Cape Town's brand new mortuary almost ready

Cape Town's new mortuary, which is to replace the overburdened Salt River mortuary is almost complete.
Cape Town's new mortuary, which is to replace the overburdened Salt River mortuary is almost complete.
Image: Supplied

Construction of Cape Town’s new state mortuary, which is to replace the battered Salt River Mortuary, is nearing completion, with only about 10% of the work still to complete.

The Western Cape health department says the R281m Observatory Forensic Pathology Institute is 87% complete and is due for completion midyear, about 10 months after its initial scheduled completion date of October 2019.

The new two-storey building, at the entrance of Groote Schuur hospital, is more than double the size of the existing mortuary and, when complete, will provide level 4 forensic services “aimed at extracting, analysing and preserving the integrity of evidence for use by the criminal justice system”, said the department.

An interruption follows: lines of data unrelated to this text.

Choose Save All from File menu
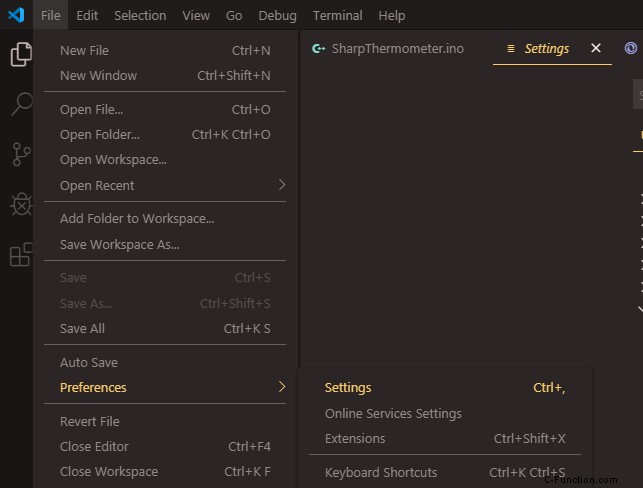The width and height of the screenshot is (643, 488). coord(82,329)
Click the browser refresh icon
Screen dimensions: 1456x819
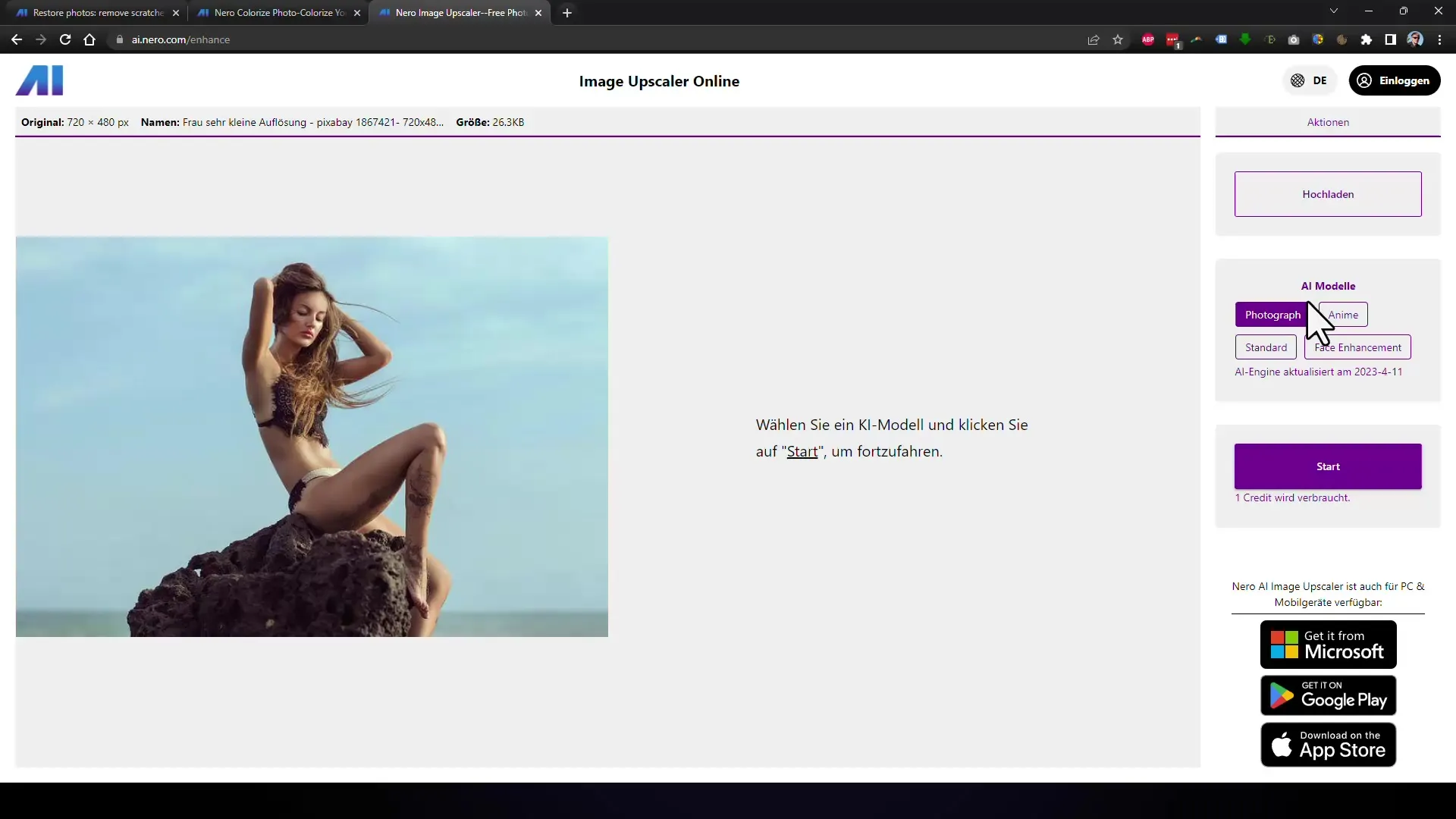(x=64, y=39)

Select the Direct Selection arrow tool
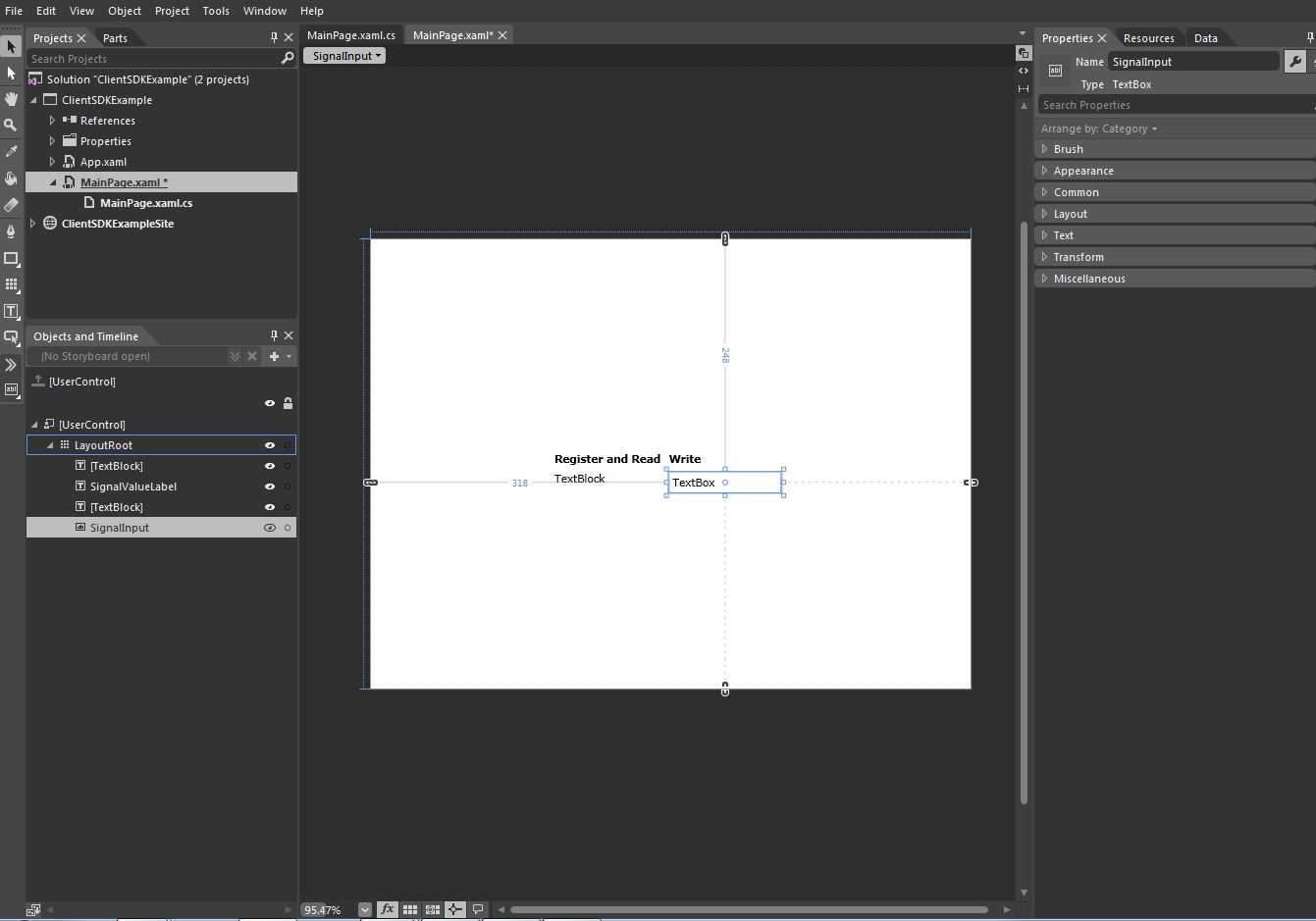tap(11, 74)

Mark van der Heever, spokesperson for the Western Cape health department, said the mortuary will, however, not deal with Covid-19 deaths, which are considered “natural”. Only unnatural deaths that require autopsies will be dealt with by the new mortuary.

The facility will include four dissection suites with six tables each, as well as two teaching and training dissection suites.

There will be 360 refrigerated body spaces, 180 admission fridges and 180 dispatch fridges. In addition, the building will be able to accommodate up to 100 visitors to the bereavement centre per day, including undertakers and students. It is also designed to enable better integration of forensic pathology services, the National Health Laboratory Service and academic staff from the University of Cape Town.

Western Cape Health MEC Nomafrench Mbombo said the existing Salt River mortuary is “overburdened and not able to meet the needs of the Western Cape people”. She said the 10,400 square metre lab “will support the University of Cape Town’s academic training field, enhance service delivery and bring dignity to our people”.

“Although various contractual delays were experienced and resulted in revision to the practical completion date, good progress has been made,” said the department.

“The two-story building is closed up and external windows, shop fronts, doors and the roof is completed. Current construction activities under way include the installation of electrical and mechanical services; internal finishes; and construction of parking areas and external landscaping.”

The mortuary is distinctively divided into three work areas, that is the wet area, transitional area and the dry area. “These areas will be access-controlled and individuals will only be able to enter if they meet the requirements. This will enable the functional aspects of the building to be clean and safe for staff and the public.”

The department said the design of the new mortuary has given consideration for family with a separate entrance and exit for visitors to the bereavement centre. “Families will not exit the building through the same entrance point. They will exit the building and go through a reflection garden. A separate entrance is also provided for staff, students, undertakers and SAPS to ensure safety, security, privacy and dignity.”